VIDEO-AMARCORD: Bati-gol sgretola il Cagliari, Edmundo sogna il Carnevale...

"Zibaldone" era il nome di una famosa rubrica tenuta da Gianni Brera sul "Guerin Sportivo" degli anni 60' FV intende far rivivere quello spazio fatto di idee, pensieri, aforismi, riflessioni...tutto sul meraviglioso mondo viola.
12.09.2009 01:36 di  Stefano Borgi   vedi letture
VIDEO-AMARCORD: Bati-gol sgretola il Cagliari, Edmundo sogna il Carnevale...
FirenzeViola.it
© foto di Federico de Luca

FIORENTINA-CAGLIARI 4-2: Il momento non era dei migliori. I viola venivano dalla sconfitta di Roma con la Lazio per 2-0, e nelle settimane precedenti c’erano stati lo “scippo” di Perugia (2-2 con un rigore inventato per gli umbri al 90’) e uno scialbo 1-0 casalingo contro la Sampdoria. La Fiorentina nonostante tutto era ancora capolista e il titolo di “campione d’inverno” era lì, ad un passo. Al "Franchi", il 17 gennaio 1999, per l’ultima di andata arriva il Cagliari e una giornata plumbea, fredda, farà da cornice ad uno spettacolo crudele ed esaltante al tempo stesso. Piccola premessa: il trio delle meraviglie viola, Batistuta - Rui Costa – Edmundo era da tempo sull’orlo di una crisi di nervi con il portoghese e "O’animal" ai ferri corti e Cecchi Gori che aveva soffiato sul fuoco prendendo le parti del brasiliano.
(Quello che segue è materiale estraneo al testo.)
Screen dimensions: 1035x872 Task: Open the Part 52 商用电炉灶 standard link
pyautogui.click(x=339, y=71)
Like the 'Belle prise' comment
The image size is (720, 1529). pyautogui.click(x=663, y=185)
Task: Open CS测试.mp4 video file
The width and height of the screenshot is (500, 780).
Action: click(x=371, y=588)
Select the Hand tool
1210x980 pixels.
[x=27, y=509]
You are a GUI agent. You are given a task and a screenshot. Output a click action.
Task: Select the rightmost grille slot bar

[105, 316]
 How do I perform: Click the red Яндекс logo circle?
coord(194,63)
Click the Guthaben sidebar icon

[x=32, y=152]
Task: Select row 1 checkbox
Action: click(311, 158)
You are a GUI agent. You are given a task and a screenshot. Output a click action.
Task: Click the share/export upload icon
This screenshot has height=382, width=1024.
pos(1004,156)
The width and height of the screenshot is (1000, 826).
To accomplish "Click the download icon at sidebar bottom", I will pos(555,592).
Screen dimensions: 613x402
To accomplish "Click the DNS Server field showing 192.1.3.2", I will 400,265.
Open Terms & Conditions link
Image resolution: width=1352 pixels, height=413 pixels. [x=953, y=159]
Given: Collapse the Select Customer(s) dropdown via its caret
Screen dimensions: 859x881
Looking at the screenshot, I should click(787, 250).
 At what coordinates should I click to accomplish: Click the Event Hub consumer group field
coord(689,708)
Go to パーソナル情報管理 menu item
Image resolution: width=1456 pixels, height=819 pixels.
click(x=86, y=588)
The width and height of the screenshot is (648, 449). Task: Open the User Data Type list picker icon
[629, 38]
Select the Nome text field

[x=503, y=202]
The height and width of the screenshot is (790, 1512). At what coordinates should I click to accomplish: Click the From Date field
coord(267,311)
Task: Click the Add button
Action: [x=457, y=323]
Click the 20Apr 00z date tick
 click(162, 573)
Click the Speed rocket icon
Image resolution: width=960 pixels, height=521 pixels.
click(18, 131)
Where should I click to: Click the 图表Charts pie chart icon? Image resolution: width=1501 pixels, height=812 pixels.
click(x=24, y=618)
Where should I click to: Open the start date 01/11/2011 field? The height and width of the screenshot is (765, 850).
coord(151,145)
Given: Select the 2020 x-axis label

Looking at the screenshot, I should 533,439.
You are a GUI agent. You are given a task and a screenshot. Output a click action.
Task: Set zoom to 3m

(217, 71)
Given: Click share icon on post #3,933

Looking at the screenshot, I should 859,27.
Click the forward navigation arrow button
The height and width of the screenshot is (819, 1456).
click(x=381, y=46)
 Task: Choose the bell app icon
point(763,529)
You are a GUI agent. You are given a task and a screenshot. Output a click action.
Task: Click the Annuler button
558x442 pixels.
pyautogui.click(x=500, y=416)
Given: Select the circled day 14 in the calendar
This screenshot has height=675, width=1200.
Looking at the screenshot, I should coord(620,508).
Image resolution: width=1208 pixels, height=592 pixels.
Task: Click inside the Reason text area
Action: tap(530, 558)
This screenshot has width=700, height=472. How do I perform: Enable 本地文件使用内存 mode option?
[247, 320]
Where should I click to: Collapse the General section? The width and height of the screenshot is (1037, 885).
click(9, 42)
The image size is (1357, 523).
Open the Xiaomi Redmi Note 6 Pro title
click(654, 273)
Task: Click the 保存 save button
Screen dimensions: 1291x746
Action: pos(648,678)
Pronti via, 7 minuti e Bati-gol porta in vantaggio i viola su imbeccata di Rui che scarica la sua rabbia esultando in modo convulso. Il Cagliari ha però carattere e buoni giocatori. Uno di questi, l'uruguayano O’Neill, pareggia già al 38’. Edmundo, intanto, sembra giocare un’altra partita (capirai, mancava solo un mese al Carnevale di Rio) e la testa era altrove. E' il 58’, palla persa banalmente dal brasiliano, e micidiale contropiede dei sardi che con tre passaggi mandano in gol De Patre (uno dei tanti carneadi goleador contro i viola), 2-1 e palla al centro. A questo punto servirebbe un miracolo, magari attingendo all’acqua santa di mister Trapattoni…e miracolo fu! Al 75’ proprio Edmundo con una rasoiata mancina firma il momentaneo 2-2 (incredibile poi come il brasiliano si neghi ai festeggiamenti dei compagni, rimanendo silente a testa bassa.) Al 79’ e all’85' poi sale in cattedra il vero miracolo di quella squadra, un immenso “Re Leone”, che con una doppietta travolgente ribalta il risultato, regala i tre punti ad un "Franchi" in delirio, e laurea i viola “Campioni d’inverno”. Nelle settimane successive ancora qualche lampo con i due 3-0 consecutivi ad Empoli e Vicenza fino ad un lento declino finale. I viola finiranno terzi il loro campionato con Edmundo che dopo il ritorno dal Brasile non sarà più lui e Batistuta, gladiatorio, ancora con il ginocchio malconcio… Tutto questo nonostante l’acqua benedetta del Trap.